** Extract provided **
Question

10\. Determine whether each of the following is true or false. Here $$p, q$$ are arbitrary statements. a) An equivalent way to express the converse of " $$p$$ is sufficient for $$q$$ " is " $$p$$ is necessary for $$q$$." b) An equivalent way to express the inverse of " $$p$$ is necessary for $$q$$ " is " $$\neg q$$ is sufficient for $$\neg p$$." c) An equivalent way to express the contra positive of $$" p$$ is necessary for $$q$$ " is " $$\neg q$$ is necessary for $$\neg p$$."

Answer

## Question10.a:

**step1 Translate the original statement into logical symbols**

The phrase "p is sufficient for q" is a logical statement that means if p is true, then q must also be true. This can be written using an implication symbol.

$$p \implies q$$

**step2 Determine the converse of the original statement**

The converse of an implication $$A \implies B$$ is $$B \implies A$$. Applying this definition to $$p \implies q$$, we swap the antecedent and consequent.

$$q \implies p$$

**step3 Translate the comparative statement into logical symbols**

The phrase "p is necessary for q" means that q cannot be true unless p is also true. In other words, if q is true, then p must be true. This is also written as an implication.

$$q \implies p$$

**step4 Compare the converse with the comparative statement**

We compare the logical expression for the converse of "p is sufficient for q" with the logical expression for "p is necessary for q". Since both expressions are identical, the statement is true.

$$ (q \implies p) \equiv (q \implies p) $$

## Question10.b:

**step1 Translate the original statement into logical symbols**

The phrase "p is necessary for q" means if q is true, then p must be true. This is represented by an implication.

$$q \implies p$$

**step2 Determine the inverse of the original statement**

The inverse of an implication $$A \implies B$$ is $$\neg A \implies \neg B$$. Applying this definition to $$q \implies p$$, we negate both the antecedent and the consequent.

** Supplied records **
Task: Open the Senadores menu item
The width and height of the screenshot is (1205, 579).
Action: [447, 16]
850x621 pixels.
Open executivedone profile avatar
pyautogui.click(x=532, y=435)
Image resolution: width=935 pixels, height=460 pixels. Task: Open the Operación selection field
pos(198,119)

---

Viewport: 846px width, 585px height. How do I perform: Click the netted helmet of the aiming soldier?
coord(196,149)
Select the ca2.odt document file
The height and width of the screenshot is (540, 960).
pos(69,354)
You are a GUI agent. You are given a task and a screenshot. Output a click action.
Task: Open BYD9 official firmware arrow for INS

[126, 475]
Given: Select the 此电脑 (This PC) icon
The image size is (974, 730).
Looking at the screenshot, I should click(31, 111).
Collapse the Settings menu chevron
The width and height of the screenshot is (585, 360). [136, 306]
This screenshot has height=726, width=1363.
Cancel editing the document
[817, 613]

** Aim of the task **
Pick up the worked logic solution on converses, inverses and contrapositives after its last line and write what comes next. The entries have nothing to do with what comes next.

** The answer **
$$\neg q \implies \neg p$$

**step3 Translate the comparative statement into logical symbols**

The phrase "¬q is sufficient for ¬p" means if ¬q is true, then ¬p must also be true. This is represented by an implication.

$$\neg q \implies \neg p$$

**step4 Compare the inverse with the comparative statement**

We compare the logical expression for the inverse of "p is necessary for q" with the logical expression for "¬q is sufficient for ¬p". Since both expressions are identical, the statement is true.

$$ (\neg q \implies \neg p) \equiv (\neg q \implies \neg p) $$

## Question10.c:

**step1 Translate the original statement into logical symbols**

The phrase "p is necessary for q" means if q is true, then p must be true. This is represented by an implication.

$$q \implies p$$

**step2 Determine the contrapositive of the original statement**

The contrapositive of an implication $$A \implies B$$ is $$\neg B \implies \neg A$$. Applying this definition to $$q \implies p$$, we negate both the consequent and the antecedent, and then swap them.

$$\neg p \implies \neg q$$

**step3 Translate the comparative statement into logical symbols**

The phrase "¬q is necessary for ¬p" means if ¬p is true, then ¬q must also be true. This is represented by an implication.

$$\neg p \implies \neg q$$

**step4 Compare the contrapositive with the comparative statement**

We compare the logical expression for the contrapositive of "p is necessary for q" with the logical expression for "¬q is necessary for ¬p". Since both expressions are identical, the statement is true.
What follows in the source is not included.